Medicare Home Health Care: Services, Eligibility, and Costs
Essential guide to Medicare Home Health Care: understanding covered skilled services, strict eligibility requirements, and patient cost structures.
Essential guide to Medicare Home Health Care: understanding covered skilled services, strict eligibility requirements, and patient cost structures.
Medicare Home Health Care provides skilled, intermittent medical services delivered directly within a patient’s place of residence. This coverage is intended for individuals recovering from an illness or injury who cannot easily leave their home. The benefit is strictly regulated by the Centers for Medicare & Medicaid Services (CMS), requiring beneficiaries to meet several specific conditions for coverage. The program covers only specific types of care under a highly structured payment model.
Medicare Home Health Care focuses on a patient’s recovery and rehabilitation. Covered services include intermittent skilled nursing care provided by a licensed nurse on a part-time basis. The program also covers therapeutic services for medically necessary restoration of function, such as physical therapy, speech-language pathology, and occupational therapy.
Medical social services are also covered to help the patient and family cope with issues related to the illness. Home health aide services, such as assistance with personal care, are covered only if provided alongside a skilled service like nursing or therapy. Medicare excludes coverage for 24-hour-a-day care, meal delivery, or ongoing custodial care if that is the sole service required.

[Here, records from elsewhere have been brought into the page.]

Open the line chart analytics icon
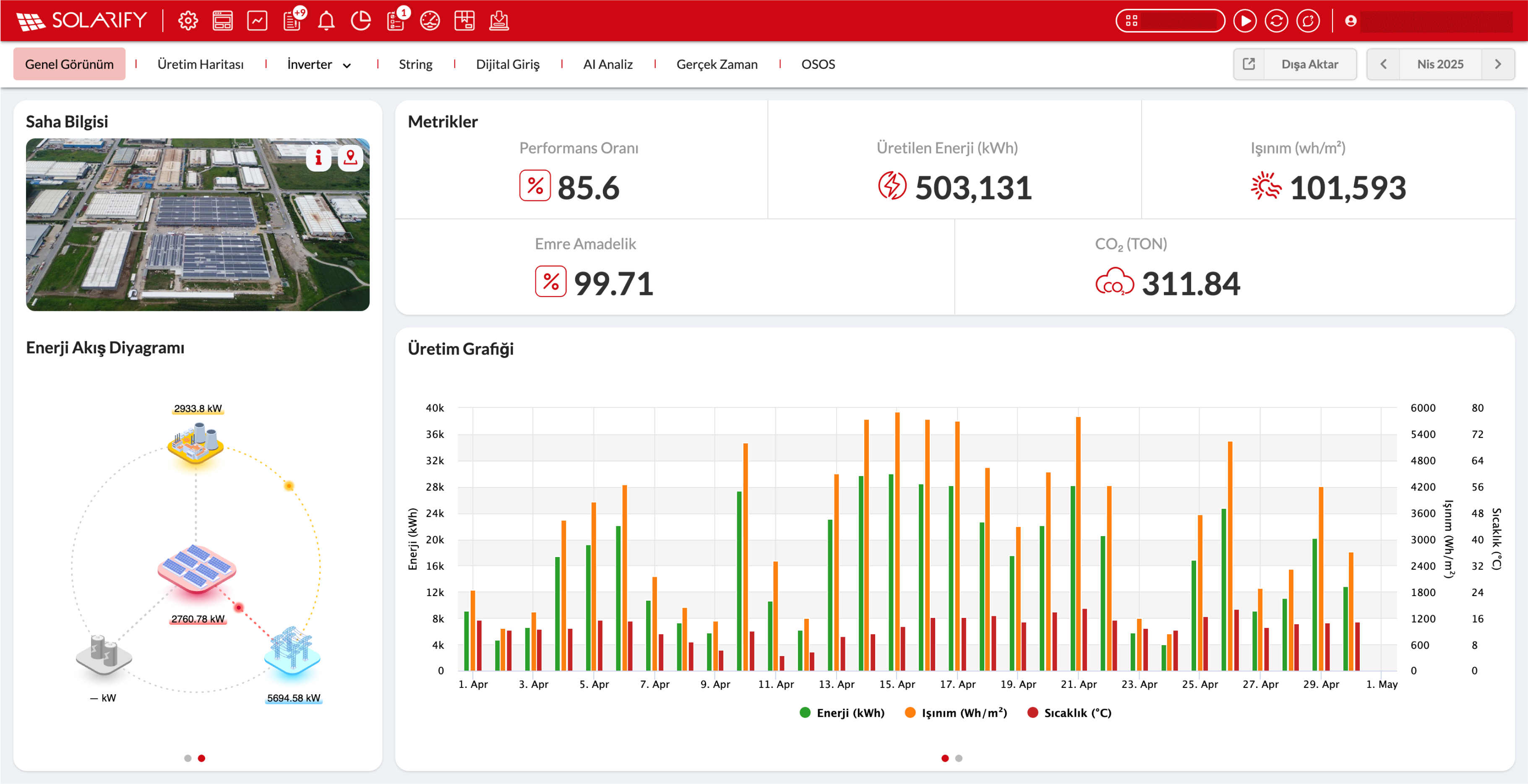Screen dimensions: 1528x784 [x=257, y=21]
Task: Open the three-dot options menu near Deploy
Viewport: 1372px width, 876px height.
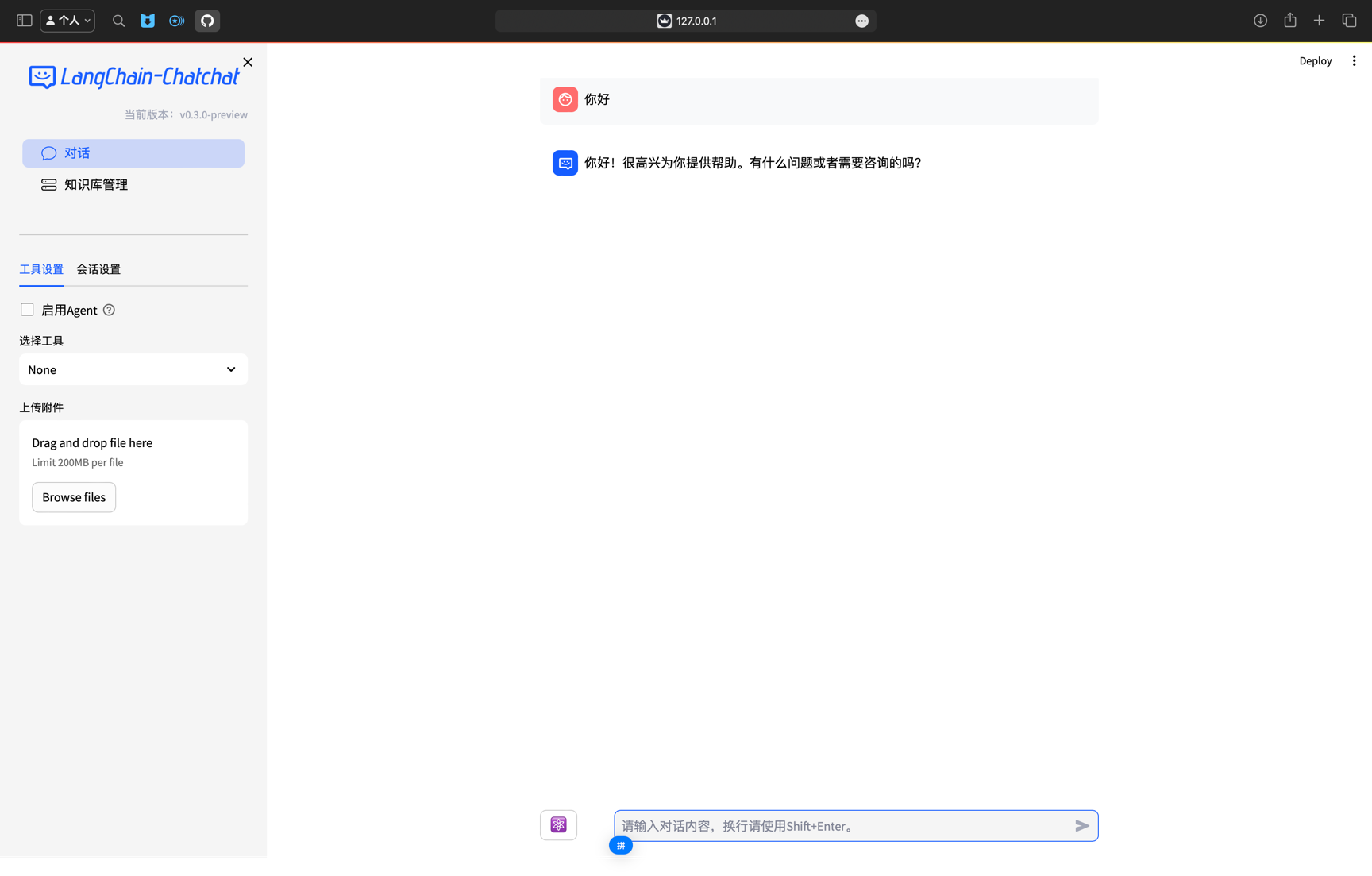Action: (x=1355, y=60)
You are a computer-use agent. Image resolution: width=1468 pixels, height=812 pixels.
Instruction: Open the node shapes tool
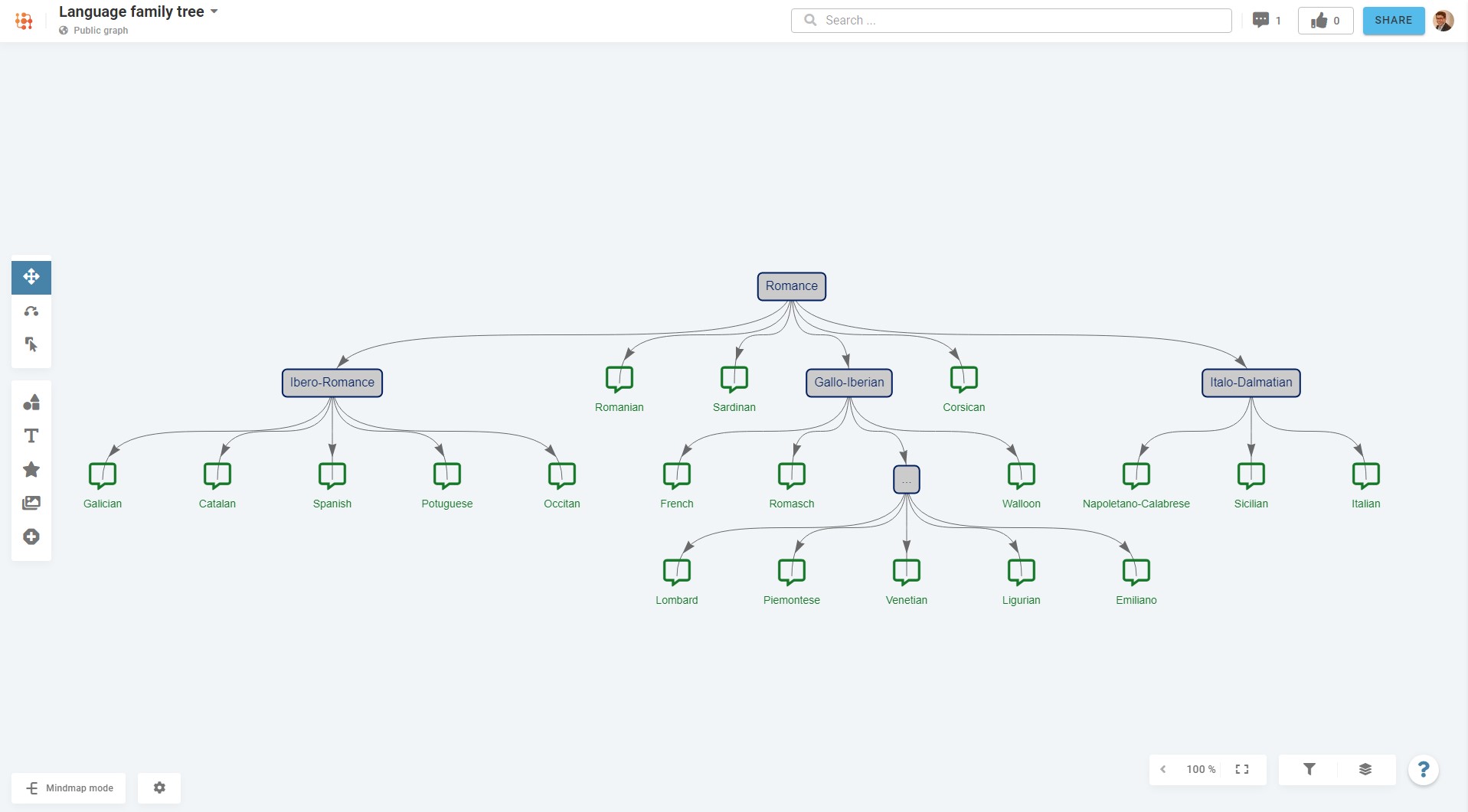click(31, 402)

To qualify for this benefit under Original Medicare, a patient must meet requirements establishing medical need and inability to access care elsewhere. First, the patient must require medically necessary skilled services that demand the skills of a licensed professional, such as a nurse or therapist. This skilled care must be intermittent, meaning it is needed less than seven days a week or fewer than eight hours a day for 21 days or less.

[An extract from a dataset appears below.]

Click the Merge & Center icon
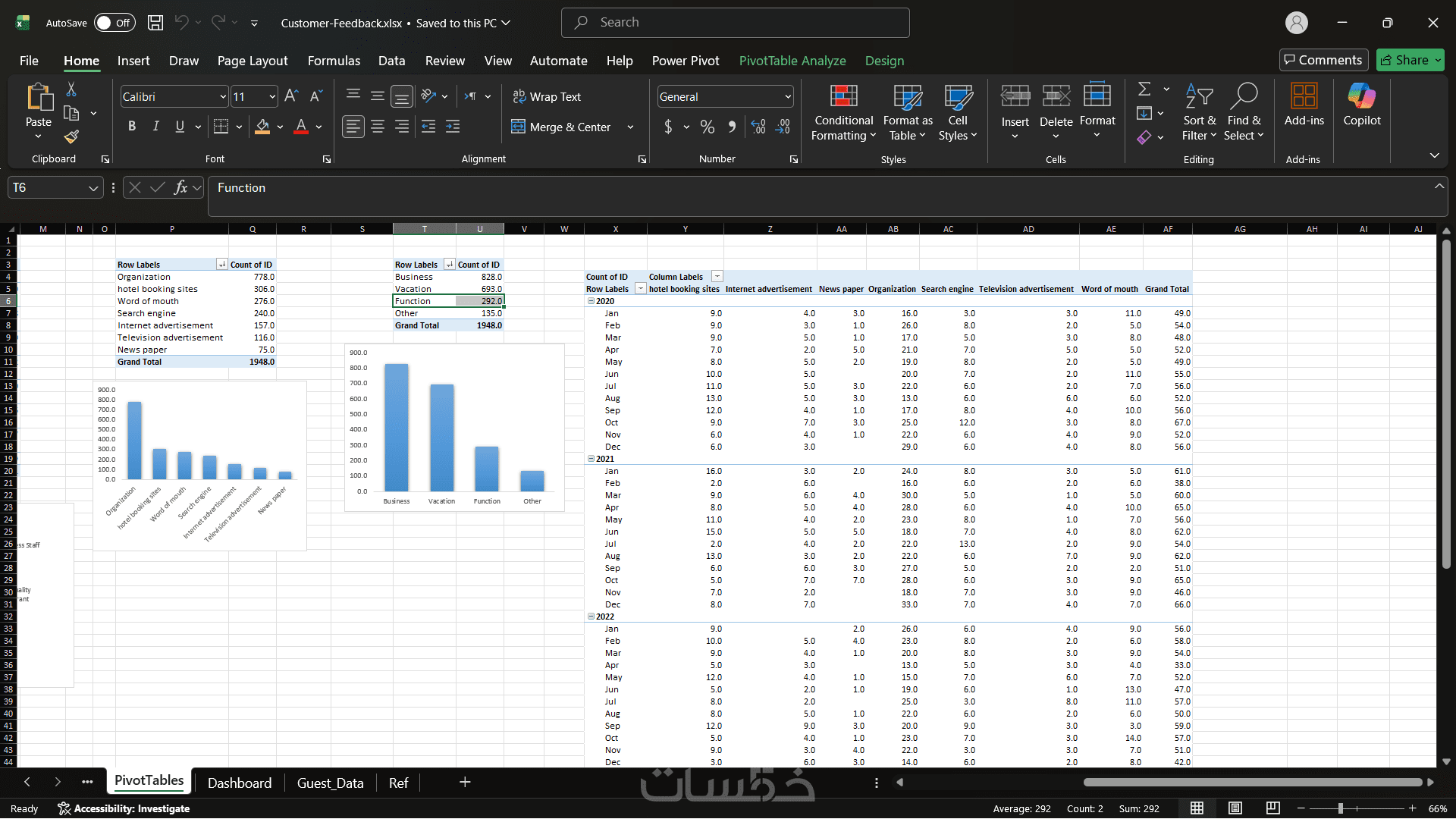This screenshot has height=819, width=1456. (x=518, y=127)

The patient must satisfy the “homebound” requirement, meaning that leaving home requires a considerable and taxing effort. A patient is considered homebound if they need the aid of supportive devices, special transportation, or the assistance of another person to leave their residence due to illness or injury. Absences are permitted for medical treatment, religious services, or brief, infrequent non-medical trips without jeopardizing the homebound status. Services must also be furnished by an agency that is certified by Medicare.

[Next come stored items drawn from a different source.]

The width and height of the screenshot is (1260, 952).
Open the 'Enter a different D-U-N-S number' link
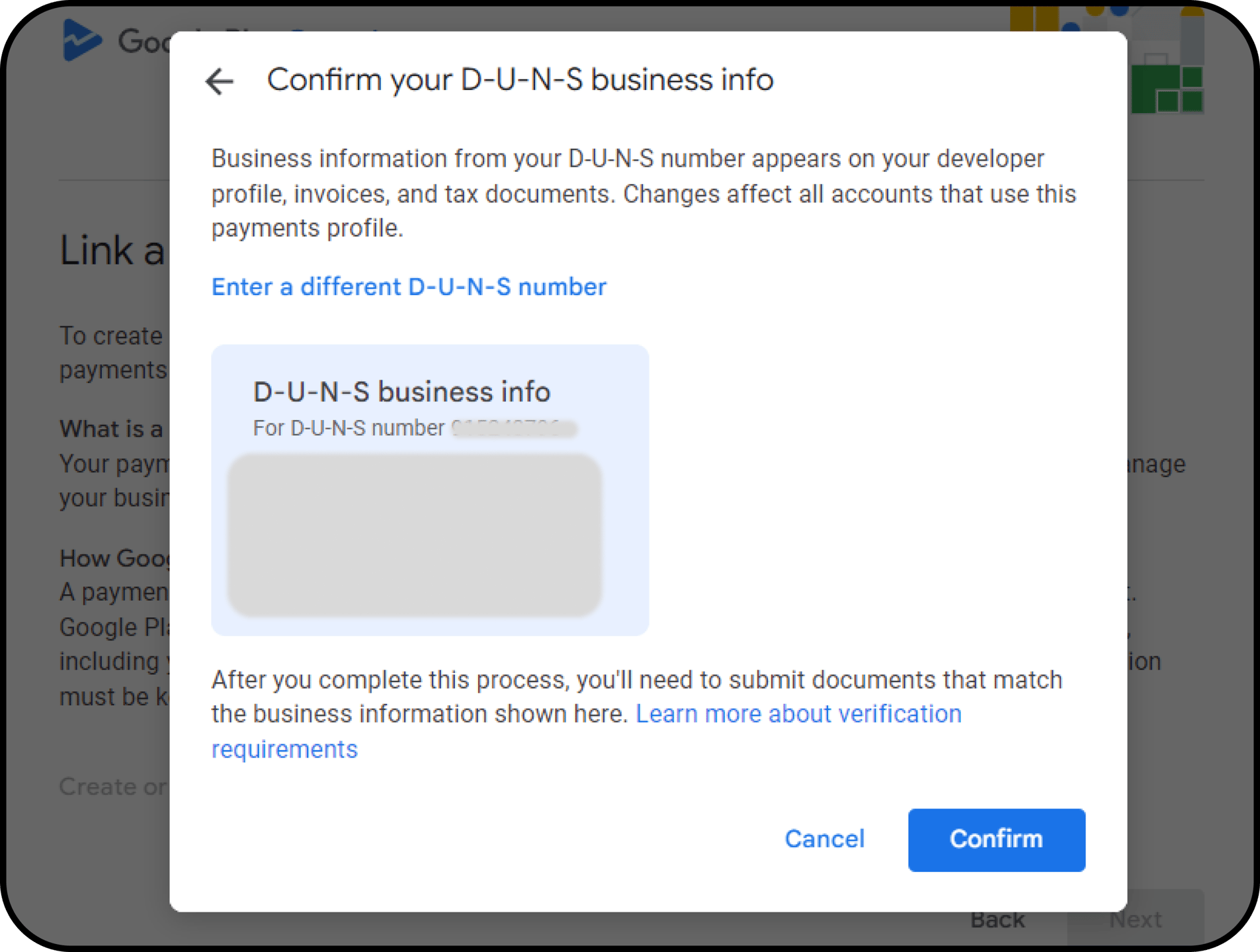pos(408,286)
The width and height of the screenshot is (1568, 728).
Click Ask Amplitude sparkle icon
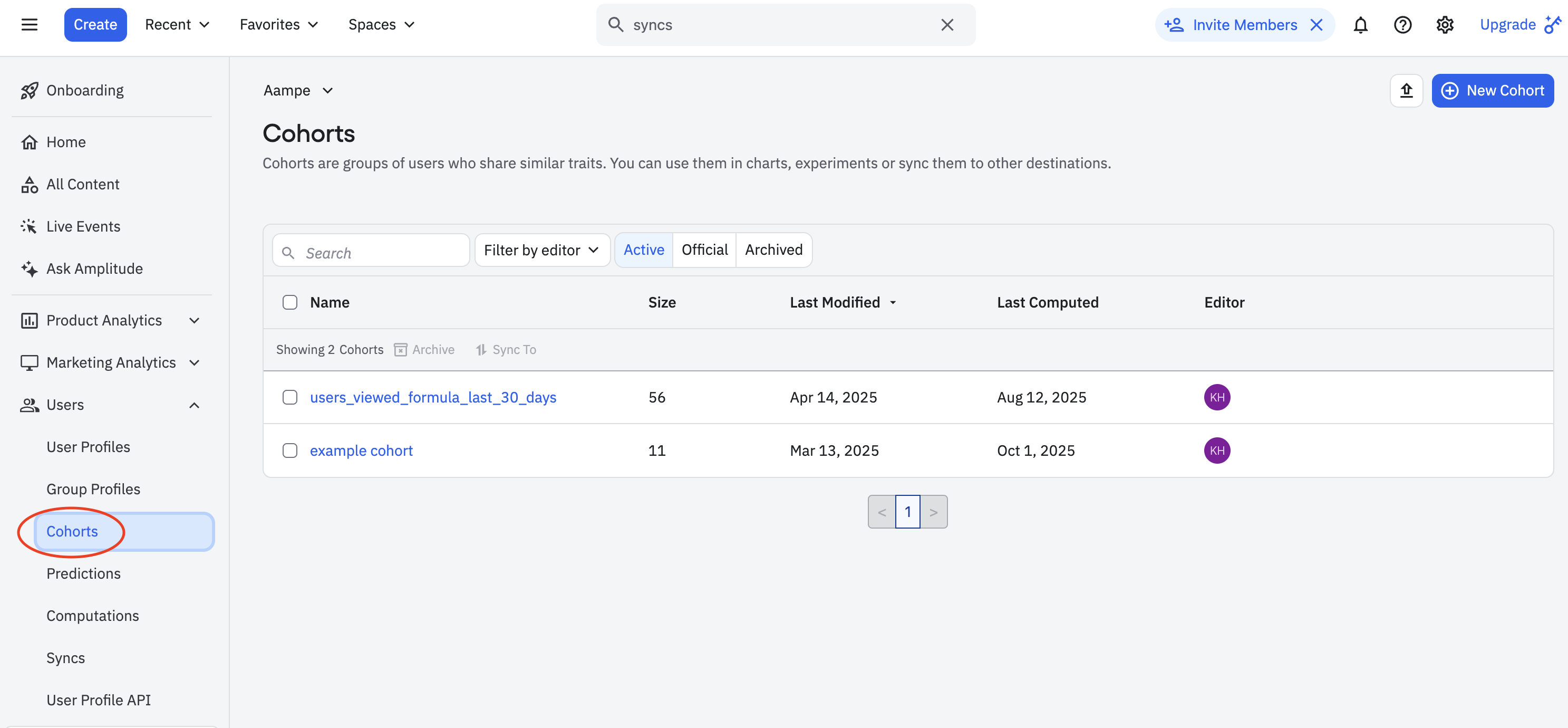point(29,269)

A doctor must certify the patient’s eligibility, confirming the necessity of skilled care and the homebound status. This certification must be supported by the patient’s medical record and requires a face-to-face encounter between the patient and the physician or authorized practitioner. The encounter must relate to the primary reason for needing home health services and occur within 90 days before or 30 days after the start of care.
The process begins with the physician ordering the services and establishing the Plan of Care (POC). This document is a comprehensive medical treatment plan that outlines the patient’s diagnoses, the specific services required, the frequency of visits, and the goals of treatment. The certifying physician is responsible for reviewing the POC and recertifying the patient’s continuing need for services every 60 days.
Upon receiving the physician’s order, the Medicare-certified home health agency conducts its own comprehensive assessment of the patient’s condition and living situation. This initial assessment helps the agency finalize the care schedule and ensure the services align with the prescribed POC. The agency then uses the physician’s order and the assessment findings to manage the care and submit claims for reimbursement. Continuing coverage beyond the initial 60-day period requires the physician to sign a recertification.
Medicare Part A or Part B covers 100% of the approved costs for skilled home health care services for eligible patients. This full coverage includes intermittent skilled nursing, therapy services, medical social services, and covered home health aide visits. There is no deductible or coinsurance applied to the patient for these specific services.
The patient does incur expenses for Durable Medical Equipment (DME), such as wheelchairs or walkers, if required for home use. For DME, the patient is responsible for a 20% coinsurance of the Medicare-approved amount. The annual Part B deductible must be met before Medicare pays its 80% share for the DME.